September 2025 underscored a bounce back for Africa’s venture capital landscape, following August’s slowdown — signalling that the continent’s funding recovery is gaining structure. While the number of deals and ticket sizes remain below pre-2022 highs, the steady rebound in equity participation, coupled with renewed regional activity and improving macroeconomic signals, reflects a market gradually regaining its footing.

Founders report that during fundraising, they face tougher questions about revenue, burn rate, and timeline to break even. This discipline is healthy: it weeds out weaker models and encourages realistic business building. For instance, many startups have cut extra costs and optimised operations – those that survived 2023’s funding crunch are emerging leaner and more efficient. Investor sentiment has clearly shifted from risk aversion to cautious re-engagement. The quality of deals being closed — often infrastructure-driven, capital-efficient, and supported by local syndicates — indicates growing market maturity. This evolution from momentum-driven funding to fundamentals-driven investment may ultimately prove healthy for the ecosystem’s long-term resilience.

Economically, easing inflation across key economies, stabilising currencies, and selective policy reforms are setting a more supportive backdrop for startups. The next phase of growth will depend on governments’ ability to deepen digital policy frameworks, strengthen capital markets, and sustain macroeconomic stability.

If current trends hold, Africa’s startup ecosystem is on course to close between $2.8 billion and $3 billion, effectively marking a solid rebound from 2024 levels. More importantly, it signals a shift toward measured, sustainable growth, characterised by more disciplined capital deployment, better alignment between local and global investors, and greater focus on long-term value creation.

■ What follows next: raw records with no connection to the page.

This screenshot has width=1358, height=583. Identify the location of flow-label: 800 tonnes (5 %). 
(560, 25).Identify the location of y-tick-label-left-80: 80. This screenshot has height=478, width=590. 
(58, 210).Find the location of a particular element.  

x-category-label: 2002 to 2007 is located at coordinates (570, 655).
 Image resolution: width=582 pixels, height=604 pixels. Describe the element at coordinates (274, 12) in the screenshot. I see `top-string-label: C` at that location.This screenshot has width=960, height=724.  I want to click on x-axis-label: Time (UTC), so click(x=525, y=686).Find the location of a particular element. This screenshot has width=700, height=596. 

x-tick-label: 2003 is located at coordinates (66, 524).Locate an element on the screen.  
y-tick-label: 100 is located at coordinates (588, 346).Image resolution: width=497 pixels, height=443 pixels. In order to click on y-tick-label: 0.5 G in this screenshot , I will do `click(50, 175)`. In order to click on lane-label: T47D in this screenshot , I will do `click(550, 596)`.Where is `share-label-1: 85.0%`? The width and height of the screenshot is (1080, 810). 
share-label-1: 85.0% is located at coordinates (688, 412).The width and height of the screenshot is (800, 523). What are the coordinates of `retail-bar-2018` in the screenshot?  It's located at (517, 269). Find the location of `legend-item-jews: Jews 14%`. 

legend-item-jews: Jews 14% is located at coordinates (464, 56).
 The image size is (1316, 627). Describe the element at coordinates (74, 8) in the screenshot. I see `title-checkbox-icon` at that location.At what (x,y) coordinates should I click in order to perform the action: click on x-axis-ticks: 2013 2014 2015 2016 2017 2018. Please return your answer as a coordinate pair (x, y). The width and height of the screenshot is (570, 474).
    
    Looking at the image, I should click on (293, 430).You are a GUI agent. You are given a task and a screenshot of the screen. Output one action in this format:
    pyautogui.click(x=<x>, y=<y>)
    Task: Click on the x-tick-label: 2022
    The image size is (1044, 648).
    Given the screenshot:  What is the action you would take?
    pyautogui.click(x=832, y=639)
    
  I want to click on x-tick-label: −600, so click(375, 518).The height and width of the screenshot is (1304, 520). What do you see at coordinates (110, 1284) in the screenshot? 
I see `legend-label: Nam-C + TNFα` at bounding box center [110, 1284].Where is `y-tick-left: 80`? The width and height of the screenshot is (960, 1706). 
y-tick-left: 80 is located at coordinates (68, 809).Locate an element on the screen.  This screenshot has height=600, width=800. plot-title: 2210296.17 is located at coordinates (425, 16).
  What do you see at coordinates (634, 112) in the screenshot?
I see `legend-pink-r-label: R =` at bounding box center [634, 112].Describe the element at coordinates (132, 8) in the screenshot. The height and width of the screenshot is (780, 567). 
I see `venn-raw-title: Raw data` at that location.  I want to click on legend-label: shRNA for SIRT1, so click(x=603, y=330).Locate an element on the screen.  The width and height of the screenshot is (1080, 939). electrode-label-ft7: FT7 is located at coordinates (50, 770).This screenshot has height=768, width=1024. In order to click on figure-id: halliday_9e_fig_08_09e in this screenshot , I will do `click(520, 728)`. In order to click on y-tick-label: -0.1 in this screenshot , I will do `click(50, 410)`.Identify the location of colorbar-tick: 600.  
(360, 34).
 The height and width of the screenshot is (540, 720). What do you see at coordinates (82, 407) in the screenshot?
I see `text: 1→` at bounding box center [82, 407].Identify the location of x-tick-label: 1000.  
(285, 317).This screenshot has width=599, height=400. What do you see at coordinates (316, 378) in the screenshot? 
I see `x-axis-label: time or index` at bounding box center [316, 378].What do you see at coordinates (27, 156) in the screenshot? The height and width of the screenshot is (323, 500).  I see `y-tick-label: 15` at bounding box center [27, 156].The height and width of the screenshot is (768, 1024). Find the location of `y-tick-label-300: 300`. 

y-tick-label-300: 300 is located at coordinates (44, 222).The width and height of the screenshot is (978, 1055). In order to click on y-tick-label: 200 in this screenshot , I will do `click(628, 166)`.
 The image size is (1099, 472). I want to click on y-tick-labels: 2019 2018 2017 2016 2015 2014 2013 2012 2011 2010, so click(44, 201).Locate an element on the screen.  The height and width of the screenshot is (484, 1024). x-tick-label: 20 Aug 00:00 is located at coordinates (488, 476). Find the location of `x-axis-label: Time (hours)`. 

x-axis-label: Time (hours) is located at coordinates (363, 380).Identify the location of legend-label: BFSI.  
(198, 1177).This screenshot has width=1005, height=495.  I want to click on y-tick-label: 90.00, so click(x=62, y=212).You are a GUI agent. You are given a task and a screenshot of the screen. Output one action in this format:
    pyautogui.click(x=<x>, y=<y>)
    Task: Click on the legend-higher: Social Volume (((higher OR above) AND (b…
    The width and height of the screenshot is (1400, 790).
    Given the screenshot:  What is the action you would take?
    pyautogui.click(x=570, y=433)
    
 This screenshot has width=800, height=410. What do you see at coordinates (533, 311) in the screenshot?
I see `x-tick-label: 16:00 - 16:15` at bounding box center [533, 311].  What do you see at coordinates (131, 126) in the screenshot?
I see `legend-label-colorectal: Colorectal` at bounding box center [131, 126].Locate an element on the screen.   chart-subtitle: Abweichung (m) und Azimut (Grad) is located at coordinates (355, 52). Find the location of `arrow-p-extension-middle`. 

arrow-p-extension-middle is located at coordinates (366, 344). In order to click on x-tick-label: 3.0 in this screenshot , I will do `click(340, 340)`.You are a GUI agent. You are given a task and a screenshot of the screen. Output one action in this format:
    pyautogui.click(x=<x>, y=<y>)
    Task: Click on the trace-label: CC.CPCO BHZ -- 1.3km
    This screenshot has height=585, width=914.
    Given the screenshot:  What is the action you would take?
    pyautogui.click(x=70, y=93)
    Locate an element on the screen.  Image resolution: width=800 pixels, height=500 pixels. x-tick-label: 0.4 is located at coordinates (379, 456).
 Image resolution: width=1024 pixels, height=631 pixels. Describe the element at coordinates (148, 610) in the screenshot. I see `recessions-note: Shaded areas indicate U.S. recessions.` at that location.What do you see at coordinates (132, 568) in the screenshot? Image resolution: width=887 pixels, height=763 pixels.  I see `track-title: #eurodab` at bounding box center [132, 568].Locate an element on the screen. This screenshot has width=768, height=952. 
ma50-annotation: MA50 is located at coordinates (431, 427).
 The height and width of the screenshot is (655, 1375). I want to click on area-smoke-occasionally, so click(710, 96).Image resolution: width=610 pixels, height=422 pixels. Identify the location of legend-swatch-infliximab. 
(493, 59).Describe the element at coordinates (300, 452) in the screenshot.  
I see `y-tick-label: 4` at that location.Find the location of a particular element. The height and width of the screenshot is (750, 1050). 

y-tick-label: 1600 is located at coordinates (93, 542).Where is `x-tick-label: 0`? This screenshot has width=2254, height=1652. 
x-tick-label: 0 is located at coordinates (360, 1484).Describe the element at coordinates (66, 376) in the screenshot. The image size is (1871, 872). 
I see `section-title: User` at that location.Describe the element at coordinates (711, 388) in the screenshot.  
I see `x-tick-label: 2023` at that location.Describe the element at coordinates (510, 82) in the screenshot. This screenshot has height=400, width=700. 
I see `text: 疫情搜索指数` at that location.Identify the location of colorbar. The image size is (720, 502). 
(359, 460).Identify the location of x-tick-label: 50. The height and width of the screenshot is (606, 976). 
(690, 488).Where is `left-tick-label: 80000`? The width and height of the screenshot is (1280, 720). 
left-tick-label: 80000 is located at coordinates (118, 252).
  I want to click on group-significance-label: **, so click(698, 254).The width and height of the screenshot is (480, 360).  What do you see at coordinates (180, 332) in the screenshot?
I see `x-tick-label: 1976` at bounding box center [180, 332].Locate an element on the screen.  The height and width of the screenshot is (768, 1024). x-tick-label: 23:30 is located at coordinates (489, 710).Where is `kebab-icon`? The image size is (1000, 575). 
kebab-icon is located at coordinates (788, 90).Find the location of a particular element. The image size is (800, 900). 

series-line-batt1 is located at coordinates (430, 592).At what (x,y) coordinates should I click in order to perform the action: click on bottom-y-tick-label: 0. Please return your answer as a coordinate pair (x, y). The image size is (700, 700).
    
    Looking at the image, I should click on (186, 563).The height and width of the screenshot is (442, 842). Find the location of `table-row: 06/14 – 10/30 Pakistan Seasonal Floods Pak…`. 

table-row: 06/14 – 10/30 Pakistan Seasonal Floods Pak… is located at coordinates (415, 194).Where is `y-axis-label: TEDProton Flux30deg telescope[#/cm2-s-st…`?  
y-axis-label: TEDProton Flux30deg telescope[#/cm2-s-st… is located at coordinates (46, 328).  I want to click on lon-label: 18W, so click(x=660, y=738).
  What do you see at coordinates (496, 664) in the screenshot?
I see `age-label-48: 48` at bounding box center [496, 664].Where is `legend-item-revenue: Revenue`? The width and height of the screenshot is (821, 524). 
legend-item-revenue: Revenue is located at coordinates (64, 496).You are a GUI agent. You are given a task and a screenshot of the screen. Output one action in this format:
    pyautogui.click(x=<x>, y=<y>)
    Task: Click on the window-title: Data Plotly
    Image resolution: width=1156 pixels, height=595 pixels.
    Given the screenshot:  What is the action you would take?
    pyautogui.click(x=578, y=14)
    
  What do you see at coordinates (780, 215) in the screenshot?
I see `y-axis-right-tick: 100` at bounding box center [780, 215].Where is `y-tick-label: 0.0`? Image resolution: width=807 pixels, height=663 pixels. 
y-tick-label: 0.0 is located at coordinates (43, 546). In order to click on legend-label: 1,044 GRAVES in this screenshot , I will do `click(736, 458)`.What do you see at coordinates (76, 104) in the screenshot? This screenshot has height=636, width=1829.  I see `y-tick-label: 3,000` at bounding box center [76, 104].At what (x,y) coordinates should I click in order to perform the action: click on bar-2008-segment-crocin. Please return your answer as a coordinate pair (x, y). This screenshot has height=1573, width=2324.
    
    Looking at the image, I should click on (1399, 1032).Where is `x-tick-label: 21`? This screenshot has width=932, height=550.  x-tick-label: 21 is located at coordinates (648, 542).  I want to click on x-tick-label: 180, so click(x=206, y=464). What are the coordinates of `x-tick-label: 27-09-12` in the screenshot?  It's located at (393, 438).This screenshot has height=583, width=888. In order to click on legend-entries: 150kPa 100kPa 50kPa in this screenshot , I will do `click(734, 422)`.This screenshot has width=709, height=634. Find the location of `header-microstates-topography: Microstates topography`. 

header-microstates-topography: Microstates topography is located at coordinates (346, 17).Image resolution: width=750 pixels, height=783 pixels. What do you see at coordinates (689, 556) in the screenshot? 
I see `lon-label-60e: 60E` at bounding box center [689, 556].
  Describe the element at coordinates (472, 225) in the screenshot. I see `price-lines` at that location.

Investor Sentiment: Investor sentiment has shifted from cautious pessimism to selective optimism. The September figures, particularly the strong Q3 performance, indicate that capital is available, but it is highly discerning. Investors are prioritizing profitability and efficiency, utility over hype and startup maturity

Venture Funding Outlook: With over $2.2 billion raised year-to-date, 2025 is on track to exceed the total funding for 2024, signalling a strong recovery trend. There is an expectation that non-fintech sectors like AI, Climate-Tech, Health-Tech, and Infrastructure will continue taking a larger share of the capital in Q4 2025.

Key Themes and Wildcards: African-domiciled VCs and corporate venture arms are taking a larger share of deal participation — helping offset slower global capital inflows. This is deepening regional resilience and fostering smaller but more consistent rounds.

Macroeconomic trajectory: Egypt’s inflation easing (Sep 2025), Kenyan policy easing (Oct 2025), and some sovereign financing initiatives suggest improving macro headwinds in parts of Africa — a positive for risk appetite. Conversely, political events (e.g., Morocco protests) and sovereign borrowing needs (Nigeria) remain watch points. VCs will price for market-specific risk.

The End of AGOA: In a recently published piece, Maya Horgan Famodu argues that the quiet end of AGOA reflects a broader shift in global influence across Africa. She notes that AGOA symbolized U.S. trust and partnership with the continent, and by letting it expire, Washington has created space for China, the EU, and Gulf states to expand their presence. For Maya, the real loss is not economic but diplomatic — in a world where true power belongs to nations that stay consistently engaged.